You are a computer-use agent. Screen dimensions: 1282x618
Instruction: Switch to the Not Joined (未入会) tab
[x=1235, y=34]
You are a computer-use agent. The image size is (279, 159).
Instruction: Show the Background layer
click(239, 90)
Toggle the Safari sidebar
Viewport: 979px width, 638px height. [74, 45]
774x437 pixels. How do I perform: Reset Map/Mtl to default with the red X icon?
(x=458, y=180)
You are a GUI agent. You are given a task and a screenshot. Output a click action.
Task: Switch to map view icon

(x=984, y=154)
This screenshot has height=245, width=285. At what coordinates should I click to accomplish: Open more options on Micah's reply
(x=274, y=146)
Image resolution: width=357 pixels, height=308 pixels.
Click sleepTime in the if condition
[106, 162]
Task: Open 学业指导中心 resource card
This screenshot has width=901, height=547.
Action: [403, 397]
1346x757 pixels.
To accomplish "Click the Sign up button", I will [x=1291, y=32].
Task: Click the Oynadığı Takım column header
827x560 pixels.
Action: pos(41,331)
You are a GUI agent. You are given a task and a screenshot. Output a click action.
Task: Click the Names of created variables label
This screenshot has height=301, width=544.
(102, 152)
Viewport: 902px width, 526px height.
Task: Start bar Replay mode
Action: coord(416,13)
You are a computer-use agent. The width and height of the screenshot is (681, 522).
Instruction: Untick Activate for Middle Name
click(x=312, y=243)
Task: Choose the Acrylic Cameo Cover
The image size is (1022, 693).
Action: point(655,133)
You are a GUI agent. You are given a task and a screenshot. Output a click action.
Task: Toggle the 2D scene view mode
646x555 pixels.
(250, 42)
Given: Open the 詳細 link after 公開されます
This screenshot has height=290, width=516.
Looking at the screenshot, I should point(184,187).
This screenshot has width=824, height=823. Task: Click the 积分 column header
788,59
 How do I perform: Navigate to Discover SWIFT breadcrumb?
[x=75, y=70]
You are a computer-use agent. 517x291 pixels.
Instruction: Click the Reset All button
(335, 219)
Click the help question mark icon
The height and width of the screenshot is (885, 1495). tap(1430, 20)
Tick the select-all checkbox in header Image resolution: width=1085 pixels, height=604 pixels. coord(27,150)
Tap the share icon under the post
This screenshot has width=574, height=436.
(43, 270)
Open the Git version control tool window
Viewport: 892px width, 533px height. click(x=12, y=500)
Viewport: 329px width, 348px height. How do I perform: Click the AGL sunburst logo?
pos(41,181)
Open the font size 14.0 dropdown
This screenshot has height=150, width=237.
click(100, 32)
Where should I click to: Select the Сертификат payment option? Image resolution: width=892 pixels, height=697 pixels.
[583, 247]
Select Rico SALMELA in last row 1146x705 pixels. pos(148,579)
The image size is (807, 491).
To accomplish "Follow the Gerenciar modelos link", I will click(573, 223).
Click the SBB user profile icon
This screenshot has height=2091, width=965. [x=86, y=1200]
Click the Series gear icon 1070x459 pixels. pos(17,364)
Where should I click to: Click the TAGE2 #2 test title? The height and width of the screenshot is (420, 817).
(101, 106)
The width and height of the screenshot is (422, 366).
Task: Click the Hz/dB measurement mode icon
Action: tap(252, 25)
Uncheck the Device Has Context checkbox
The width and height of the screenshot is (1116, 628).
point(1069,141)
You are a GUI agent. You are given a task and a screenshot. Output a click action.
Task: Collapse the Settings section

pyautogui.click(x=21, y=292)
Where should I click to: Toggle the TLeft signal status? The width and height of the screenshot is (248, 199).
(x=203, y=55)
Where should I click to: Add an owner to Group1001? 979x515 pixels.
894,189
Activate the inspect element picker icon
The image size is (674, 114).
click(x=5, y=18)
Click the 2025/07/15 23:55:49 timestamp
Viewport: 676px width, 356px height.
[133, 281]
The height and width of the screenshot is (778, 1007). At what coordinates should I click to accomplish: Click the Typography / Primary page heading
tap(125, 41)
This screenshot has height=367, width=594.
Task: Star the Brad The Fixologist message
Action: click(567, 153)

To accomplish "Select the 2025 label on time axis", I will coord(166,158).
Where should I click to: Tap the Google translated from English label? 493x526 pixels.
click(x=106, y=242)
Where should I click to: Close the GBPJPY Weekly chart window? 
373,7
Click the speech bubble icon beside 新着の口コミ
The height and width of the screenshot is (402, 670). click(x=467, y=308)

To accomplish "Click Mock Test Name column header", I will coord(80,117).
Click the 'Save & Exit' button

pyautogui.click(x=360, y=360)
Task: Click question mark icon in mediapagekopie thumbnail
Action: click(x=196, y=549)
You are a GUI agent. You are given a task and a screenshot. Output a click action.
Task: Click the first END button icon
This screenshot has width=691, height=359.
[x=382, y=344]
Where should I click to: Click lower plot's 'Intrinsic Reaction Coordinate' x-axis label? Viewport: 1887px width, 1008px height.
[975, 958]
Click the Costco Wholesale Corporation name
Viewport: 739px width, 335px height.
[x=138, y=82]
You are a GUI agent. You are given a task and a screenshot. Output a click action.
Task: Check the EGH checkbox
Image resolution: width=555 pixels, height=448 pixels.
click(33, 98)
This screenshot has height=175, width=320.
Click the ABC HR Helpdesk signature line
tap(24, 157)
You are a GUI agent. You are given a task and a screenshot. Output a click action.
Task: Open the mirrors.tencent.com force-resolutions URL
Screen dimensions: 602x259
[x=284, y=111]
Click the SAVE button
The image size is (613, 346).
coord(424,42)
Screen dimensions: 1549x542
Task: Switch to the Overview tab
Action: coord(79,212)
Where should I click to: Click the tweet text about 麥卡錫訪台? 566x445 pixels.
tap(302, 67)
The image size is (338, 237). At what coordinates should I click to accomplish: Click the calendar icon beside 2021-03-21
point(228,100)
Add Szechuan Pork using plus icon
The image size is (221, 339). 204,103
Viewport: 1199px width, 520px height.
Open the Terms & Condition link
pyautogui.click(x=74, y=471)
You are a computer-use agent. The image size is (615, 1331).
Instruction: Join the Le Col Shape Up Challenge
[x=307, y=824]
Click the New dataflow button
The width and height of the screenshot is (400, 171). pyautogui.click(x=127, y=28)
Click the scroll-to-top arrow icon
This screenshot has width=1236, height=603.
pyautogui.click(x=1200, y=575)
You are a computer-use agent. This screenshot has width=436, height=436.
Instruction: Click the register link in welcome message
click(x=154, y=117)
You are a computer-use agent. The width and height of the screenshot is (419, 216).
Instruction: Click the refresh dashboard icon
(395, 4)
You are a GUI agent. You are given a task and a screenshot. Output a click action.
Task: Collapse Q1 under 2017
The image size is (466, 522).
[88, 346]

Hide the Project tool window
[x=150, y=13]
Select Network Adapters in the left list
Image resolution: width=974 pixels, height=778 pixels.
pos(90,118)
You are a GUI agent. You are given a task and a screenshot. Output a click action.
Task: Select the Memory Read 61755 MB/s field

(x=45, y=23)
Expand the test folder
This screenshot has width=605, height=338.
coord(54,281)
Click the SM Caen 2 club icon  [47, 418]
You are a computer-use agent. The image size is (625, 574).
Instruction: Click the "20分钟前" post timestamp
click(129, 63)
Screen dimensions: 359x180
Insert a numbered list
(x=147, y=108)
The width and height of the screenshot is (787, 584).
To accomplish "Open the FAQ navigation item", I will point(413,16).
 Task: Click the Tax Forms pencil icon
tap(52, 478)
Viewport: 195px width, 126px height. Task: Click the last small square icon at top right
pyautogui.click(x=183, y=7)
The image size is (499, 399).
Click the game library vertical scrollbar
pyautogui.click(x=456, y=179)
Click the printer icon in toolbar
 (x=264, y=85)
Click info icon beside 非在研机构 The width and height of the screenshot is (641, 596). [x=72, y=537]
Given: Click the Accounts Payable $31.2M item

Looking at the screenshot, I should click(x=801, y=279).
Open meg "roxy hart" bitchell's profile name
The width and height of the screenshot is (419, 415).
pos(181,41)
* * * *
- Brief -
Every record must be transcribed exactly as written.

- Expected answer -
You are a computer-use agent. Screen dimensions: 1282x618
Instruction: Switch to the Not Joined (未入会) tab
[x=1235, y=34]
You are a computer-use agent. The image size is (279, 159).
Instruction: Show the Background layer
click(239, 90)
Toggle the Safari sidebar
Viewport: 979px width, 638px height. [74, 45]
774x437 pixels. How do I perform: Reset Map/Mtl to default with the red X icon?
(x=458, y=180)
You are a GUI agent. You are given a task and a screenshot. Output a click action.
Task: Switch to map view icon

(x=984, y=154)
This screenshot has height=245, width=285. At what coordinates should I click to accomplish: Open more options on Micah's reply
(x=274, y=146)
Image resolution: width=357 pixels, height=308 pixels.
Click sleepTime in the if condition
[106, 162]
Task: Open 学业指导中心 resource card
This screenshot has width=901, height=547.
Action: [403, 397]
1346x757 pixels.
To accomplish "Click the Sign up button", I will [x=1291, y=32].
Task: Click the Oynadığı Takım column header
827x560 pixels.
Action: pos(41,331)
You are a GUI agent. You are given a task and a screenshot. Output a click action.
Task: Click the Names of created variables label
This screenshot has height=301, width=544.
(102, 152)
Viewport: 902px width, 526px height.
Task: Start bar Replay mode
Action: coord(416,13)
You are a computer-use agent. The width and height of the screenshot is (681, 522).
Instruction: Untick Activate for Middle Name
click(x=312, y=243)
Task: Choose the Acrylic Cameo Cover
The image size is (1022, 693).
Action: point(655,133)
You are a GUI agent. You are given a task and a screenshot. Output a click action.
Task: Toggle the 2D scene view mode
646x555 pixels.
(250, 42)
Given: Open the 詳細 link after 公開されます
This screenshot has height=290, width=516.
Looking at the screenshot, I should point(184,187).
This screenshot has width=824, height=823. Task: Click the 积分 column header
788,59
 How do I perform: Navigate to Discover SWIFT breadcrumb?
[x=75, y=70]
You are a computer-use agent. 517x291 pixels.
Instruction: Click the Reset All button
(335, 219)
Click the help question mark icon
The height and width of the screenshot is (885, 1495). tap(1430, 20)
Tick the select-all checkbox in header Image resolution: width=1085 pixels, height=604 pixels. coord(27,150)
Tap the share icon under the post
This screenshot has width=574, height=436.
(43, 270)
Open the Git version control tool window
Viewport: 892px width, 533px height. click(x=12, y=500)
Viewport: 329px width, 348px height. How do I perform: Click the AGL sunburst logo?
pos(41,181)
Open the font size 14.0 dropdown
This screenshot has height=150, width=237.
click(100, 32)
Where should I click to: Select the Сертификат payment option? Image resolution: width=892 pixels, height=697 pixels.
[583, 247]
Select Rico SALMELA in last row 1146x705 pixels. pos(148,579)
The image size is (807, 491).
To accomplish "Follow the Gerenciar modelos link", I will click(573, 223).
Click the SBB user profile icon
This screenshot has height=2091, width=965. [x=86, y=1200]
Click the Series gear icon 1070x459 pixels. pos(17,364)
Where should I click to: Click the TAGE2 #2 test title? The height and width of the screenshot is (420, 817).
(101, 106)
The width and height of the screenshot is (422, 366).
Task: Click the Hz/dB measurement mode icon
Action: tap(252, 25)
Uncheck the Device Has Context checkbox
The width and height of the screenshot is (1116, 628).
point(1069,141)
You are a GUI agent. You are given a task and a screenshot. Output a click action.
Task: Collapse the Settings section

pyautogui.click(x=21, y=292)
Where should I click to: Toggle the TLeft signal status? The width and height of the screenshot is (248, 199).
(x=203, y=55)
Where should I click to: Add an owner to Group1001? 979x515 pixels.
894,189
Activate the inspect element picker icon
The image size is (674, 114).
click(x=5, y=18)
Click the 2025/07/15 23:55:49 timestamp
Viewport: 676px width, 356px height.
[133, 281]
The height and width of the screenshot is (778, 1007). At what coordinates should I click to accomplish: Click the Typography / Primary page heading
tap(125, 41)
This screenshot has height=367, width=594.
Task: Star the Brad The Fixologist message
Action: click(567, 153)

To accomplish "Select the 2025 label on time axis", I will coord(166,158).
Where should I click to: Tap the Google translated from English label? 493x526 pixels.
click(x=106, y=242)
Where should I click to: Close the GBPJPY Weekly chart window? 
373,7
Click the speech bubble icon beside 新着の口コミ
The height and width of the screenshot is (402, 670). click(x=467, y=308)

To accomplish "Click Mock Test Name column header", I will coord(80,117).
Click the 'Save & Exit' button

pyautogui.click(x=360, y=360)
Task: Click question mark icon in mediapagekopie thumbnail
Action: click(x=196, y=549)
You are a GUI agent. You are given a task and a screenshot. Output a click action.
Task: Click the first END button icon
This screenshot has width=691, height=359.
[x=382, y=344]
Where should I click to: Click lower plot's 'Intrinsic Reaction Coordinate' x-axis label? Viewport: 1887px width, 1008px height.
[975, 958]
Click the Costco Wholesale Corporation name
Viewport: 739px width, 335px height.
[x=138, y=82]
You are a GUI agent. You are given a task and a screenshot. Output a click action.
Task: Check the EGH checkbox
Image resolution: width=555 pixels, height=448 pixels.
click(33, 98)
This screenshot has height=175, width=320.
Click the ABC HR Helpdesk signature line
tap(24, 157)
You are a GUI agent. You are given a task and a screenshot. Output a click action.
Task: Open the mirrors.tencent.com force-resolutions URL
Screen dimensions: 602x259
[x=284, y=111]
Click the SAVE button
The image size is (613, 346).
coord(424,42)
Screen dimensions: 1549x542
Task: Switch to the Overview tab
Action: coord(79,212)
Where should I click to: Click the tweet text about 麥卡錫訪台? 566x445 pixels.
tap(302, 67)
The image size is (338, 237). At what coordinates should I click to accomplish: Click the calendar icon beside 2021-03-21
point(228,100)
Add Szechuan Pork using plus icon
The image size is (221, 339). 204,103
Viewport: 1199px width, 520px height.
Open the Terms & Condition link
pyautogui.click(x=74, y=471)
You are a computer-use agent. The image size is (615, 1331).
Instruction: Join the Le Col Shape Up Challenge
[x=307, y=824]
Click the New dataflow button
The width and height of the screenshot is (400, 171). pyautogui.click(x=127, y=28)
Click the scroll-to-top arrow icon
This screenshot has width=1236, height=603.
pyautogui.click(x=1200, y=575)
You are a computer-use agent. This screenshot has width=436, height=436.
Instruction: Click the register link in welcome message
click(x=154, y=117)
You are a computer-use agent. The width and height of the screenshot is (419, 216).
Instruction: Click the refresh dashboard icon
(395, 4)
You are a GUI agent. You are given a task and a screenshot. Output a click action.
Task: Collapse Q1 under 2017
The image size is (466, 522).
[88, 346]

Hide the Project tool window
[x=150, y=13]
Select Network Adapters in the left list
Image resolution: width=974 pixels, height=778 pixels.
pos(90,118)
You are a GUI agent. You are given a task and a screenshot. Output a click action.
Task: Select the Memory Read 61755 MB/s field

(x=45, y=23)
Expand the test folder
This screenshot has width=605, height=338.
coord(54,281)
Click the SM Caen 2 club icon  [47, 418]
You are a computer-use agent. The image size is (625, 574).
Instruction: Click the "20分钟前" post timestamp
click(129, 63)
Screen dimensions: 359x180
Insert a numbered list
(x=147, y=108)
The width and height of the screenshot is (787, 584).
To accomplish "Open the FAQ navigation item", I will point(413,16).
 Task: Click the Tax Forms pencil icon
tap(52, 478)
Viewport: 195px width, 126px height. Task: Click the last small square icon at top right
pyautogui.click(x=183, y=7)
The image size is (499, 399).
Click the game library vertical scrollbar
pyautogui.click(x=456, y=179)
Click the printer icon in toolbar
 (x=264, y=85)
Click info icon beside 非在研机构 The width and height of the screenshot is (641, 596). [x=72, y=537]
Given: Click the Accounts Payable $31.2M item

Looking at the screenshot, I should click(x=801, y=279).
Open meg "roxy hart" bitchell's profile name
The width and height of the screenshot is (419, 415).
pos(181,41)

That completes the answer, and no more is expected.